Work task: Repeat exactly, and only, the lines below starting at the line that contains "has width=1720, height=598." and ending at the line that contains "Image resolution: width=750", inclusive of both.

☆ ☆ ☆ ☆ ☆

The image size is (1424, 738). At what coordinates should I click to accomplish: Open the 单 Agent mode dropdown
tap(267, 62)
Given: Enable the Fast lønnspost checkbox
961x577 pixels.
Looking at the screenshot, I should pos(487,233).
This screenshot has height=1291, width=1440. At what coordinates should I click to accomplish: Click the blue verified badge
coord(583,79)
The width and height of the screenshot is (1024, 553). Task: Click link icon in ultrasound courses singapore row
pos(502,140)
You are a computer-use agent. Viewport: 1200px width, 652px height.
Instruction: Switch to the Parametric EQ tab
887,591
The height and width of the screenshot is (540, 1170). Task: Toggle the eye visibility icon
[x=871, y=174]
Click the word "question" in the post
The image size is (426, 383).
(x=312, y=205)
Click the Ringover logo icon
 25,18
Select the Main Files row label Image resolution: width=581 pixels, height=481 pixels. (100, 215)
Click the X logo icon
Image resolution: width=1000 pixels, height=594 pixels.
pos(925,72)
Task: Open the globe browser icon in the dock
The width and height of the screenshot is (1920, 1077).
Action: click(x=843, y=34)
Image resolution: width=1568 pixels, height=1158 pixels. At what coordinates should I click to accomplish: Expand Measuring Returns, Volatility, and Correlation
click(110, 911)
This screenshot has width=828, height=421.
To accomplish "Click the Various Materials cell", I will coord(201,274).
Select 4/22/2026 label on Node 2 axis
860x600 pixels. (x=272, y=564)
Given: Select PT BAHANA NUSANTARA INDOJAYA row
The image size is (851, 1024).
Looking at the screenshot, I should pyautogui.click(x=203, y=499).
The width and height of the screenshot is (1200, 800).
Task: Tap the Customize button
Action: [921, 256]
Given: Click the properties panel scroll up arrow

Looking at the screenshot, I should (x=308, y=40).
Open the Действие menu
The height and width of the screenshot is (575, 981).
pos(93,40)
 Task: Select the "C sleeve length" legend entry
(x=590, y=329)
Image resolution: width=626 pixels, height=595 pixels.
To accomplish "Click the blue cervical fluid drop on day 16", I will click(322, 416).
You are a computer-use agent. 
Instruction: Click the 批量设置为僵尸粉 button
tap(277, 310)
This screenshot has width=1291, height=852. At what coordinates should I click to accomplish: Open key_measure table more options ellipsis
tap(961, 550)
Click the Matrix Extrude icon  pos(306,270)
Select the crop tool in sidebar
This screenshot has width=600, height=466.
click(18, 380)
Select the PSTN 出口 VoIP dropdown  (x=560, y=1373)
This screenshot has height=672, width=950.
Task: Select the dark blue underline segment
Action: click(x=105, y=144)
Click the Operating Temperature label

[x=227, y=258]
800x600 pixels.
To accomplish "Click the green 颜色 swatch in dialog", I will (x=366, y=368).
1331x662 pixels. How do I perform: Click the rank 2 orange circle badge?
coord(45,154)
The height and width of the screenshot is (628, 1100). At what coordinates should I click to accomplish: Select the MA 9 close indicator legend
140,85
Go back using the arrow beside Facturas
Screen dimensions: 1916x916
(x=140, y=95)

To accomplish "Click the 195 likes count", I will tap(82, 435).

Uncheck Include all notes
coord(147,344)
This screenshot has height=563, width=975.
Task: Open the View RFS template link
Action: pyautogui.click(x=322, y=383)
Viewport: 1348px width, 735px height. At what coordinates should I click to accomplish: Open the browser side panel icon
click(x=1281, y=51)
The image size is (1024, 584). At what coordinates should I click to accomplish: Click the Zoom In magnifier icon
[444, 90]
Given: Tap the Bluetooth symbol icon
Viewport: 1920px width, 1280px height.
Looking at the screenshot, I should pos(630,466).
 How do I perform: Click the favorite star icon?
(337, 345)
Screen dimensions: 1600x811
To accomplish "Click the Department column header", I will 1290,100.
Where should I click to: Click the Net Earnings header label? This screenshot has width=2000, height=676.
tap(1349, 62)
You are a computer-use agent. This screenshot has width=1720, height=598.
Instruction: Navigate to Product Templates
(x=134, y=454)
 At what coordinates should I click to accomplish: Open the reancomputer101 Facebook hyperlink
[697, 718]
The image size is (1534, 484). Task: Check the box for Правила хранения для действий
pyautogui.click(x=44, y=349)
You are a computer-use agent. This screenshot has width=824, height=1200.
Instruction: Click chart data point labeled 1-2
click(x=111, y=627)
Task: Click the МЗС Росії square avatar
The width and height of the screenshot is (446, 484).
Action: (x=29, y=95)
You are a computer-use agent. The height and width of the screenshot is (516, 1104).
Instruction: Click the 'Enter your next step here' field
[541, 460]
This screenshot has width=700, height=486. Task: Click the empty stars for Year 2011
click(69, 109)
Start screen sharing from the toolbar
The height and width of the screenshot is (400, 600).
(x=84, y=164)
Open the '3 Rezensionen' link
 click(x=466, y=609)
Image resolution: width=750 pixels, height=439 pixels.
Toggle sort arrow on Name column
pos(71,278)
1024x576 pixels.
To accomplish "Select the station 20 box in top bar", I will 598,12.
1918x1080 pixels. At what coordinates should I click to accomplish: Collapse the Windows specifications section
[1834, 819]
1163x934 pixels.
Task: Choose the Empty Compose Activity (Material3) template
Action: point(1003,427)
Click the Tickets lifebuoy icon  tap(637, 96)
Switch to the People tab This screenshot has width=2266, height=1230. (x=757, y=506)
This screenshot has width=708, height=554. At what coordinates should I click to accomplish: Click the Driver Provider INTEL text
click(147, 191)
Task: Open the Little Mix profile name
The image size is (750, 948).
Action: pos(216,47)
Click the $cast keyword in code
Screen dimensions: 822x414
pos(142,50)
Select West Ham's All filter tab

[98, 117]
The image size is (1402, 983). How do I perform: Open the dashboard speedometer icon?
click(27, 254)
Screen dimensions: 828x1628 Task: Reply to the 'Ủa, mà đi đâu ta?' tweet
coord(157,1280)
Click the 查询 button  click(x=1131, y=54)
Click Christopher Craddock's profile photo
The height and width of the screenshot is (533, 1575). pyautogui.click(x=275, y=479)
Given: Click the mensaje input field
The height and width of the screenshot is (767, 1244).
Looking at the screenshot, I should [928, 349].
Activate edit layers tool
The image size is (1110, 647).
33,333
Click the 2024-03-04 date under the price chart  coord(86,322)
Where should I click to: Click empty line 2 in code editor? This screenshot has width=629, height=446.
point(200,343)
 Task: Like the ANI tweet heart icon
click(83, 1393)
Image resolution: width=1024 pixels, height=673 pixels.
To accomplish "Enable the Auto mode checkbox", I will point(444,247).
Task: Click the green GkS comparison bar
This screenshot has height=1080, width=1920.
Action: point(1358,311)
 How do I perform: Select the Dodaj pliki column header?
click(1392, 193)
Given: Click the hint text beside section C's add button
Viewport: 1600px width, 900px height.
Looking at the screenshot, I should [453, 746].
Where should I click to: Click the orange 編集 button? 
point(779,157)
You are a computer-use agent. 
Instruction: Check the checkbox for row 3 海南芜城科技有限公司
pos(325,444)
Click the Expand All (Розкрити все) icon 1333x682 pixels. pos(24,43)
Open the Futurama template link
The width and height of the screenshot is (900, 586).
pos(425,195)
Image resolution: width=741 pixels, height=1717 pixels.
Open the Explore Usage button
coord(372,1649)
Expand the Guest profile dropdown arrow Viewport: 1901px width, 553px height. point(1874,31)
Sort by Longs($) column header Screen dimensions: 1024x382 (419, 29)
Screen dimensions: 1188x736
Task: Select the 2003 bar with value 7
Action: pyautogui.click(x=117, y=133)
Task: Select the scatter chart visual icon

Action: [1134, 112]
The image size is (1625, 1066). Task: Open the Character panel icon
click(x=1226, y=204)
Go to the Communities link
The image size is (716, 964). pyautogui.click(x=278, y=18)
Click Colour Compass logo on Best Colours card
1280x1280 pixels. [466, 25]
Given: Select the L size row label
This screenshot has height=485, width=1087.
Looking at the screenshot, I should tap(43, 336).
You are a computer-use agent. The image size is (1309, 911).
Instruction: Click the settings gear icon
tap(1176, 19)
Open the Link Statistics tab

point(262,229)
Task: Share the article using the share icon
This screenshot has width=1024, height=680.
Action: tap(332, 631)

☆ ☆ ☆ ☆ ☆

Solution to this problem:
You are a computer-use agent. This screenshot has width=1720, height=598.
Instruction: Navigate to Product Templates
(x=134, y=454)
 At what coordinates should I click to accomplish: Open the reancomputer101 Facebook hyperlink
[697, 718]
The image size is (1534, 484). Task: Check the box for Правила хранения для действий
pyautogui.click(x=44, y=349)
You are a computer-use agent. This screenshot has width=824, height=1200.
Instruction: Click chart data point labeled 1-2
click(x=111, y=627)
Task: Click the МЗС Росії square avatar
The width and height of the screenshot is (446, 484).
Action: (x=29, y=95)
You are a computer-use agent. The height and width of the screenshot is (516, 1104).
Instruction: Click the 'Enter your next step here' field
[541, 460]
This screenshot has width=700, height=486. Task: Click the empty stars for Year 2011
click(69, 109)
Start screen sharing from the toolbar
The height and width of the screenshot is (400, 600).
(x=84, y=164)
Open the '3 Rezensionen' link
 click(x=466, y=609)
Image resolution: width=750 pixels, height=439 pixels.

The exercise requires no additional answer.